(Click-target data)
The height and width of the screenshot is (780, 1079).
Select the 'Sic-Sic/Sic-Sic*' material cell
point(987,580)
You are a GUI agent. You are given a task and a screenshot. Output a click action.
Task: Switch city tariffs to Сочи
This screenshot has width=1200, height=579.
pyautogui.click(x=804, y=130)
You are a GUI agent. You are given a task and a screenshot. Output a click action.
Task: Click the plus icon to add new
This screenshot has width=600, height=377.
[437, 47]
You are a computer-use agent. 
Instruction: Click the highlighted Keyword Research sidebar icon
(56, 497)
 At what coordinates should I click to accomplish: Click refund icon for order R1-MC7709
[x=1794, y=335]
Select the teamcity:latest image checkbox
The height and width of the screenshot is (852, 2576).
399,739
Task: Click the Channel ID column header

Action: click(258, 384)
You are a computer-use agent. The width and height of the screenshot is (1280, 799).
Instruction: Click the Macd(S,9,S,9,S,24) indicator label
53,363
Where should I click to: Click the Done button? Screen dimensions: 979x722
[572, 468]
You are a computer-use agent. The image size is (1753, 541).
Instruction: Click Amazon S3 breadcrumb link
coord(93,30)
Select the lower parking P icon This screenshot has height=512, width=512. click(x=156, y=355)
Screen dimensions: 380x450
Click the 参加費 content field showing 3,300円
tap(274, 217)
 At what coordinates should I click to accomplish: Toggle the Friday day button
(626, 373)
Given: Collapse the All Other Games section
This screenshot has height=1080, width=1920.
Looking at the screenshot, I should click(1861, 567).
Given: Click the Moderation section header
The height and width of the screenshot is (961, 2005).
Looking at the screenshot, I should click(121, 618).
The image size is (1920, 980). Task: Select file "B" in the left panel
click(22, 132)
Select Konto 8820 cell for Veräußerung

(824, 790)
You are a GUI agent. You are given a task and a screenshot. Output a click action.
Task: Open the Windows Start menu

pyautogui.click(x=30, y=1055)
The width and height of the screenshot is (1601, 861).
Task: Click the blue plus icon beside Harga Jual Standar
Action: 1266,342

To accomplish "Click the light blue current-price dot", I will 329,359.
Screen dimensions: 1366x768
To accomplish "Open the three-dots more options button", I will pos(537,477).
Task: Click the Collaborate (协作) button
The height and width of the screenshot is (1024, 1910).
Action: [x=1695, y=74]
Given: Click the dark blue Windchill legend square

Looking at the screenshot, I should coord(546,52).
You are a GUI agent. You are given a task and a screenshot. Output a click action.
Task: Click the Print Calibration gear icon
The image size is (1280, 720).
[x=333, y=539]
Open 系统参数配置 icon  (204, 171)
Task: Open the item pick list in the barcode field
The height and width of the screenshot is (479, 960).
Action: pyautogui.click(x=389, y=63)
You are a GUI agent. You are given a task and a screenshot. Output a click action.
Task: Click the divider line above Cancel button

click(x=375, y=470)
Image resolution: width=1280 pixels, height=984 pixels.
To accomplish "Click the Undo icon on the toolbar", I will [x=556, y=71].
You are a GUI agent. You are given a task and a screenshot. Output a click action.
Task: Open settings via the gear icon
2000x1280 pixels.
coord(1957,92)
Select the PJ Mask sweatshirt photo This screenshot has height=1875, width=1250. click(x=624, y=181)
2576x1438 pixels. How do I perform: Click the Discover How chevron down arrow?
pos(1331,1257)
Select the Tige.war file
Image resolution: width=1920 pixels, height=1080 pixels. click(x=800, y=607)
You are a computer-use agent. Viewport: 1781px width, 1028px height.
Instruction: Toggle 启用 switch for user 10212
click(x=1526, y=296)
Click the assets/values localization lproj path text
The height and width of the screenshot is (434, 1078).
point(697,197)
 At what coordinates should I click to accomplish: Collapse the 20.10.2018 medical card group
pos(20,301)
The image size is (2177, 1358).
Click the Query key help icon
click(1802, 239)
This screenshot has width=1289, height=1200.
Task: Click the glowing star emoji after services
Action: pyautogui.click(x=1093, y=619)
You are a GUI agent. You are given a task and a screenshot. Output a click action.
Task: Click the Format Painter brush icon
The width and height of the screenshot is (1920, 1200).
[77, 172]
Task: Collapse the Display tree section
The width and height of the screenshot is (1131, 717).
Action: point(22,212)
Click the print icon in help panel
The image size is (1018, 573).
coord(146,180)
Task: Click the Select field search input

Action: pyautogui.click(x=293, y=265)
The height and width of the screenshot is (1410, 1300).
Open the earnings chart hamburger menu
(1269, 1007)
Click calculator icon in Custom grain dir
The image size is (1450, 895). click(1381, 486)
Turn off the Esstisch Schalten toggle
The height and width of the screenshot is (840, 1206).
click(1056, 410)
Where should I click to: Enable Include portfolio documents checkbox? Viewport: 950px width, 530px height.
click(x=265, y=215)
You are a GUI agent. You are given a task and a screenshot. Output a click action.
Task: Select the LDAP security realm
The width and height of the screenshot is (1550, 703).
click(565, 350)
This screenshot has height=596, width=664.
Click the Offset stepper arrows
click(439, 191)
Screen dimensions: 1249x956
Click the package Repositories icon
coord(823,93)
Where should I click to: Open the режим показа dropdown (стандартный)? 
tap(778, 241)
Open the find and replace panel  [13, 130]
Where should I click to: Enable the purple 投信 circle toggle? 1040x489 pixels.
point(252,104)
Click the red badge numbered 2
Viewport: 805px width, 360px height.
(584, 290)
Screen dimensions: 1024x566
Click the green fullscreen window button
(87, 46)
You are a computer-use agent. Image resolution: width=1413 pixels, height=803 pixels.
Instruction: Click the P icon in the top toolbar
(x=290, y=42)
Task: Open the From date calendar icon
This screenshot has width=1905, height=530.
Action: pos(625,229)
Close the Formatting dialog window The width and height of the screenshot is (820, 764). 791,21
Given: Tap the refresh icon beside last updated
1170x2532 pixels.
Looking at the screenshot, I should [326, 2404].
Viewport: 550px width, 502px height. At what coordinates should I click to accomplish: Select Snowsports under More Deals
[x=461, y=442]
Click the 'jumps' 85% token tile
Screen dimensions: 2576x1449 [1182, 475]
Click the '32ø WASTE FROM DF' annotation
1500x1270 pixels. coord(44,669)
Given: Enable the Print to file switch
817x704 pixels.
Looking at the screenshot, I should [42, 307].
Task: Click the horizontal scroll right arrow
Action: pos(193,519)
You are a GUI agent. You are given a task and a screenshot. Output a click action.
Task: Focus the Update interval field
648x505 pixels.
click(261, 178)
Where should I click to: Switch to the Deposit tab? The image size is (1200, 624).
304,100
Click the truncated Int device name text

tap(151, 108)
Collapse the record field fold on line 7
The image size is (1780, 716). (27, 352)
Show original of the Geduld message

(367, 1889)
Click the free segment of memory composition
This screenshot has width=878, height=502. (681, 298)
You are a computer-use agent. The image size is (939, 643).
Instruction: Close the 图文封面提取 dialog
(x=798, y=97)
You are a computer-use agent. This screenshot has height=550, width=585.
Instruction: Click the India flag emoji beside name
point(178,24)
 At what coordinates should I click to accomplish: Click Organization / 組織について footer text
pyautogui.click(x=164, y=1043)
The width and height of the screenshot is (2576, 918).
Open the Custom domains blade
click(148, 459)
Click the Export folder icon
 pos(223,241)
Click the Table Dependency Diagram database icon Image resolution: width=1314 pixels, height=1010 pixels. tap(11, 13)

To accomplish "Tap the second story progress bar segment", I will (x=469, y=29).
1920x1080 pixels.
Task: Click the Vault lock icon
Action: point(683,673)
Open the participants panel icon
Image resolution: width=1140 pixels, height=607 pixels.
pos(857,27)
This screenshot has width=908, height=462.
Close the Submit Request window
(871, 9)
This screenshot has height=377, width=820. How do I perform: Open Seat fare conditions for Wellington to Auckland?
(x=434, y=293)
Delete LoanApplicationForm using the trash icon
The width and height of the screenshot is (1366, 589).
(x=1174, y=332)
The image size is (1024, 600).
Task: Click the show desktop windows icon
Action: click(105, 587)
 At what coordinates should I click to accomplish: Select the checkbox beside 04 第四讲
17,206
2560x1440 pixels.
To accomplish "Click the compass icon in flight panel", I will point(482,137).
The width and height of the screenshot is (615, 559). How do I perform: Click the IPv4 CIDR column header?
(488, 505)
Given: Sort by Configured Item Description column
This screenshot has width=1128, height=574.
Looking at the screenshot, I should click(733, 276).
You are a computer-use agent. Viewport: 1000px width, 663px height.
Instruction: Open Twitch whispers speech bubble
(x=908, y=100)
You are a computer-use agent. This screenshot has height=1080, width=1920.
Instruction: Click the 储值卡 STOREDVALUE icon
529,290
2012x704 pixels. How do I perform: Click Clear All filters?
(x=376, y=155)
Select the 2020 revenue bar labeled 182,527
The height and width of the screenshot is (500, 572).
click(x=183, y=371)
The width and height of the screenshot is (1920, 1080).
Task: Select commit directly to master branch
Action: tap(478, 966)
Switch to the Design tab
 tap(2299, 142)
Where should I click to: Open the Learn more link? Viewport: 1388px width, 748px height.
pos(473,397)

● **Short exercise**
Recast the rows from the line containing "The image size is (1920, 980)." through the line containing "Action: [x=1695, y=74]", inclusive, as a Markdown table with the columns No. and Line, skipping blank lines.

● **Reply to the exercise**
| No. | Line |
|---|---|
| 1 | The image size is (1920, 980). Task: Select file "B" in the left panel |
| 2 | click(22, 132) |
| 3 | Select Konto 8820 cell for Veräußerung |
| 4 | (824, 790) |
| 5 | You are a GUI agent. You are given a task and a screenshot. Output a click action. |
| 6 | Task: Open the Windows Start menu |
| 7 | pyautogui.click(x=30, y=1055) |
| 8 | The width and height of the screenshot is (1601, 861). |
| 9 | Task: Click the blue plus icon beside Harga Jual Standar |
| 10 | Action: 1266,342 |
| 11 | To accomplish "Click the light blue current-price dot", I will 329,359. |
| 12 | Screen dimensions: 1366x768 |
| 13 | To accomplish "Open the three-dots more options button", I will pos(537,477). |
| 14 | Task: Click the Collaborate (协作) button |
| 15 | The height and width of the screenshot is (1024, 1910). |
| 16 | Action: [x=1695, y=74] |